Submitted to: Bean Improvement Cooperative Annual Report
Publication Type: Proceedings
Publication Acceptance Date: 5/15/1999
Publication Date: N/A
Citation: N/A Interpretive Summary: In the USA, color is a major criterion for classifying beans into the various commercial (market) classes. However, color may not be a good indicator of the kinds and amounts of the compounds that are found in the seed coats, many of which are classified as health chemicals, also called "nutriceuticals." Flavonoids are naturally occurring compounds that are classified as "nutriceuticals" but are important to bean plants because they impart color to bean seed coats. Many flavonoids are important in health because they protect the body from the effects of cancer-causing agents. We extracted flavonoids from four bean genotypes varying from brown to yellow-brown in seed coat color. One flavonoid called astragalin was found in all four genotypes although its concentration varied. This result pointed to certain genetic loci which, acting independently or in concert, regulate the amount of astragalin present. Although astragalin imparts the yellow color to the yellow and yellow-brown genotypes, other genes control tannin compounds in the seed coats. Tannins are a class of flavonoids that can mask the yellow color of astragalin and give the brown seed coats their distinctive color. Tannins also complex with bean seed protein and contribute to indigestibility and gastrointestinal discomfort. Knowing which genes give bean seed coats their color is important to breeders because they now can more easily breed for particular colors that define the various market classes. Farmers may be able to market beans with flavonoids that are easier to digest than beans with large amounts of tannin. Pharmaceutical companies may also benefit from our work because of the potential to extract particular flavonoids from bean seed coats and market them as nutritionally important food supplements.

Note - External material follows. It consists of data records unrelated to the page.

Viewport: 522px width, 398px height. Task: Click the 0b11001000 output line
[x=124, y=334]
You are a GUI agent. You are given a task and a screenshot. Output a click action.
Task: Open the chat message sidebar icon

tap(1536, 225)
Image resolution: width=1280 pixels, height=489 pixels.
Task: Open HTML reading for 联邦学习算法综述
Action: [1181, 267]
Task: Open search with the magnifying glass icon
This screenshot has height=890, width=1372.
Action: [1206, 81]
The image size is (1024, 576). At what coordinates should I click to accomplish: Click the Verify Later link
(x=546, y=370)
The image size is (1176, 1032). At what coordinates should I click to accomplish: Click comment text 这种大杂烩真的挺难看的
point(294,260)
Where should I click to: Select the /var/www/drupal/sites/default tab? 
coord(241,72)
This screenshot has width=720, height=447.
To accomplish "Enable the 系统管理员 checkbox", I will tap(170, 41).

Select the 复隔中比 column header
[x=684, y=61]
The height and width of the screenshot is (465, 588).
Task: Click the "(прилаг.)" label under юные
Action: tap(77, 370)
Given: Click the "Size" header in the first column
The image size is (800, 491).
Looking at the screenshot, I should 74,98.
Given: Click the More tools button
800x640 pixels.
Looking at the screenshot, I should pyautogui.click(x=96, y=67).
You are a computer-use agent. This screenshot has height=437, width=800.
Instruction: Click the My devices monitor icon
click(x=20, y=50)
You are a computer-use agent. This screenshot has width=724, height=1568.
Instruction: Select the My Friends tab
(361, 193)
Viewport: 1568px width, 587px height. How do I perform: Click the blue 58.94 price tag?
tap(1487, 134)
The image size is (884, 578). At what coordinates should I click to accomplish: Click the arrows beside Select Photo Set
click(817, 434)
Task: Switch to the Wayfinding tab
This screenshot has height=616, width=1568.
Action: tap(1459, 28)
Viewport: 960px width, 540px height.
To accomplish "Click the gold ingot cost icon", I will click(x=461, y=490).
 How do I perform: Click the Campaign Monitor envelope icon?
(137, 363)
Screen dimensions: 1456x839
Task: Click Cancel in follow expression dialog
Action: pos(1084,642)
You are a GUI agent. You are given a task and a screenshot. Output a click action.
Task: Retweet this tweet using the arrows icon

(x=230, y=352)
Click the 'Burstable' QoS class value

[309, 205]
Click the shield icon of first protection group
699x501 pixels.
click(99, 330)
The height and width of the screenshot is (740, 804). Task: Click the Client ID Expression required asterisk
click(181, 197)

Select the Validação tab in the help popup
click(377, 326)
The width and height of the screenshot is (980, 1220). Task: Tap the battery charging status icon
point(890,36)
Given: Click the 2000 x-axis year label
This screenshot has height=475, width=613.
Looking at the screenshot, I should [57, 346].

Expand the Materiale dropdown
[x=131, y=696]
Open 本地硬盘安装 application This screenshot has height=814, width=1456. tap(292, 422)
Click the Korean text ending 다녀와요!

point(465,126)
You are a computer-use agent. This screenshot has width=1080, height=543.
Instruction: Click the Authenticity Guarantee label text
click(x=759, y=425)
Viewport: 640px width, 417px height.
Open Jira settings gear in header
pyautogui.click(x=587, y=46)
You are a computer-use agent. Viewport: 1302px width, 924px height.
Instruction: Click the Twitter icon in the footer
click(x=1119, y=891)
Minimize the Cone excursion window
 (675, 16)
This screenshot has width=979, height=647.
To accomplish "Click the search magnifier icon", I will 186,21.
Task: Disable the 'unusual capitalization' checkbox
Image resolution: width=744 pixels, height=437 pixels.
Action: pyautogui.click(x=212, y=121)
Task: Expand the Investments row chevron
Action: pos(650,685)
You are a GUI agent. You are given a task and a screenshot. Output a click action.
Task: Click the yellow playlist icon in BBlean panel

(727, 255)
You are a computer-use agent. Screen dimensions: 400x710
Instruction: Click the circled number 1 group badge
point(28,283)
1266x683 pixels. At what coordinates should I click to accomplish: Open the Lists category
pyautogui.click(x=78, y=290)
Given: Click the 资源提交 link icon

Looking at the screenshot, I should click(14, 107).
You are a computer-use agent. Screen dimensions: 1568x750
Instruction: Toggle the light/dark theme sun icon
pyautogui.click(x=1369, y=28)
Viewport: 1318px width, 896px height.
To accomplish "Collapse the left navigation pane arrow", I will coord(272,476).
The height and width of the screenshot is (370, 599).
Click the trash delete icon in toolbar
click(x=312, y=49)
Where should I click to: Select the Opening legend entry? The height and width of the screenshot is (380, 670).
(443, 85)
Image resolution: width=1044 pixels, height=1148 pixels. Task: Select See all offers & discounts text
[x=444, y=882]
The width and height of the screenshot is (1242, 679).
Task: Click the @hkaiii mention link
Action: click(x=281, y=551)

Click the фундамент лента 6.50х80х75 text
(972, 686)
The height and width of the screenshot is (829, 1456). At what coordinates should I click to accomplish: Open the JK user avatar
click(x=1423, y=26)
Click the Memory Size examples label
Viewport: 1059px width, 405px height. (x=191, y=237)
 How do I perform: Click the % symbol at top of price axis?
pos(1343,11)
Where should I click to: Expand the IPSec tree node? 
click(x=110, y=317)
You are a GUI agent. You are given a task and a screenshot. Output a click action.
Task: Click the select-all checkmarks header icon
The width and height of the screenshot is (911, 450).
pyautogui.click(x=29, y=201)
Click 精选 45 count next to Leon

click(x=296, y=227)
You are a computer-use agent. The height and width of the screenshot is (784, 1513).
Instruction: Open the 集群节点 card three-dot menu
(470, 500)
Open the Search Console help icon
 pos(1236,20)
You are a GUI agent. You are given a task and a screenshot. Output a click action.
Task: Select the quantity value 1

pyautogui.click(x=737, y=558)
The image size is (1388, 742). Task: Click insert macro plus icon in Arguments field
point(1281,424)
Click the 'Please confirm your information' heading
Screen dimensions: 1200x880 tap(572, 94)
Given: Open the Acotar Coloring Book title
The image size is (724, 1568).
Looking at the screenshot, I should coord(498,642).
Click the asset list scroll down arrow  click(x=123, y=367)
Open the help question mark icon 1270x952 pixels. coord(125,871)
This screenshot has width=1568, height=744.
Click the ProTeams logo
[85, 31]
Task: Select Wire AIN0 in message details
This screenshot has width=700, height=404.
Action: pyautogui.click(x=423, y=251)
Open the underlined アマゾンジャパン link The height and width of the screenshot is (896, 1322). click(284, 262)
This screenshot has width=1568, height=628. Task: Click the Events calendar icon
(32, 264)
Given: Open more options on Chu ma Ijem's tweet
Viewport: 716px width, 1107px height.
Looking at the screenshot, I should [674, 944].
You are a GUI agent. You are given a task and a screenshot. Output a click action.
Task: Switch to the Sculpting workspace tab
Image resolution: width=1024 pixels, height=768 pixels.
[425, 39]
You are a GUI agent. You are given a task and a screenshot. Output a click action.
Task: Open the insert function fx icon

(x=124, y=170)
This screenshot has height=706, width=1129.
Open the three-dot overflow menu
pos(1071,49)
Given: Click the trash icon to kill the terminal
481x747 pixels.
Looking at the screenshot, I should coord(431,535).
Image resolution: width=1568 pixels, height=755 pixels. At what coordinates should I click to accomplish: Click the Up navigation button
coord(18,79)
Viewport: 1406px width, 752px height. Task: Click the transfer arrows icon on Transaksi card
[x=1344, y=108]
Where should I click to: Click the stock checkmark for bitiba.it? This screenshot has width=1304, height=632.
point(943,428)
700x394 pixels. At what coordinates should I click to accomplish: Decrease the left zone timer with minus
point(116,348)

Technical Abstract: Flavonoid compounds were extracted and purified from four dry bean (Phaseolus vulgaris L.) genotypes differing in seed coat color. Freeze- dried and ground seed coats of yellow-brown (P,[Cr], D,J,G,b,v,Rk,Asp), mineral brown (P,[Cr],D,J,G,B,v,Rk,Asp), pale greenish-yellow (P,[Cr],D,J,g,b,v,Rk,Asp), and matt mineral brown (P,[Cr],D,J,B,v,Rk,asp) were extracted sequentially with hexane, ethyl acetate, and methanol (MeOH). Flavonoids were purified from the crude MeOH extracts with a preparative HPLC system. The purified flavonoids were dissolved in DMSO and identified on a Varian 500 MHZ Nuclear Magnetic Resonance (NMR) instrument. The flavonoid monomer, astragalin (kaempferol 3-O-glucoside) was the principal compound in all four genotypes. We were not able to determine how much astragalin contributed to the seed coat color of the four genetic lines. Although purified astragalin is a yellow pigment, the methanol extract is usually dark brown before and after chromatographic removal of astragalin. The methanol extract, from which the astragalin was removed, tested positively for the presence of proanthocyanidins. Proanthocyanidins themselves are colorless, but in the sorghum seed coat the different shades of brown that darken with time are the result of proanthocyanidins that have complexed with other phenolics. The brown colors in dry bean that occur over time in storage are probably due to phenolic-proanthocyanidin complexes. Whether or not astragalin itself complexes with proanthocyanidins over time is not known.